The results with 2, 4, 8 and 16 show the vector width for the multiplications, starting with 1.

FP32 single

The performance of GPUs in the 2010 and 2020 years is optimized for FP32 single precision. Therefore the computing power in GFLOPS is often indicated for this size. FP64 or double precision is significantly slower. That is the size supercomputer in the 1970 to 1990 were measured in for scientifc calculations.

With the boom of AI and transformer models in machine learning edge computing is done in INT8 which is significantly easier to implement and more power efficient. NPUs since 2015 in smartphones use this metric for their speed. Since 2024 Microsoft calls PCs with at least 40 TOPS an AI PC to better support Copilot.
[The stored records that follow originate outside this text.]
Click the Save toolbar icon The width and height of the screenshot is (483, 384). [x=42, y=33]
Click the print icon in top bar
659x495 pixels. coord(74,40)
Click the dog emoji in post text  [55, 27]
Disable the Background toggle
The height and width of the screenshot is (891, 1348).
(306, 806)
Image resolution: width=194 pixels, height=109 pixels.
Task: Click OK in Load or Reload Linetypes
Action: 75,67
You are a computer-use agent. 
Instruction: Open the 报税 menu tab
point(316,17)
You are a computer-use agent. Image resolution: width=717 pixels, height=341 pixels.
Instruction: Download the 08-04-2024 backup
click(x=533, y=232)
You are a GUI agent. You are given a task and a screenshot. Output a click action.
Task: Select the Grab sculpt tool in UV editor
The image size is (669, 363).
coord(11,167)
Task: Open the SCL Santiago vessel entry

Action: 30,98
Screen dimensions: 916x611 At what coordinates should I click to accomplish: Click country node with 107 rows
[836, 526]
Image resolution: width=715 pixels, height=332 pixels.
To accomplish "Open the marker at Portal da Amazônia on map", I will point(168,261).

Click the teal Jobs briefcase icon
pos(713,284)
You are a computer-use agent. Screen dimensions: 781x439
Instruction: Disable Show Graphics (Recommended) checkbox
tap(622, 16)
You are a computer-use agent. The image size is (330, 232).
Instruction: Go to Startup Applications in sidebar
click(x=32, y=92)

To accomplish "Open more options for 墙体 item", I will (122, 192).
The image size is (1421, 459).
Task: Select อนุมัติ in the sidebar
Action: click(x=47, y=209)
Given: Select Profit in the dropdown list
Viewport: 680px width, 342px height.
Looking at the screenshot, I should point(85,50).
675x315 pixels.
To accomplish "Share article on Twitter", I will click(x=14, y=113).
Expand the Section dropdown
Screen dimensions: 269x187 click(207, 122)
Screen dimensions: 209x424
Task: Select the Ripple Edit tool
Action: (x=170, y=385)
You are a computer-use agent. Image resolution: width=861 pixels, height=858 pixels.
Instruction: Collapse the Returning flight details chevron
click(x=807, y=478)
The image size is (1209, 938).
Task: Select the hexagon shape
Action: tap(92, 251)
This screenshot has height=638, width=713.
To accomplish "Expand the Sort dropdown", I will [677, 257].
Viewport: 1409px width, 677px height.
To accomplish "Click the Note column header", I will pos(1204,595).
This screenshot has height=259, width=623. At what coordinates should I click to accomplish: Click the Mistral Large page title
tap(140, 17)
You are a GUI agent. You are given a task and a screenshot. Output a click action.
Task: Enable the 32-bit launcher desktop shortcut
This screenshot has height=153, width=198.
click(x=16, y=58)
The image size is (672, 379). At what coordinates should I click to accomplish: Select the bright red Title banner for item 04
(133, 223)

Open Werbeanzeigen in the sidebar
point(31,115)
This is an old list of mine where I just collected data, but not measured:

Let’s assume this is possible max raw performance in long (32 bit or single) FP32

In many cases it can be simple calculated by the CPU architecture and the frequency. For example my dual Xeon X5550 with 2.67 GHz has a multiplier of 8 (Nehalem EP) which results in 2.67 x 8 = 21.36 gflops.

FP64 double

The old value for supercomputers. Refinement follows. And OpenCL might not be the best option. For example the T4 scores 5.2 TOPS in INT8 with OpenCL, but is actually capable of 130 TOPS with the 320 Turing Tensor cores.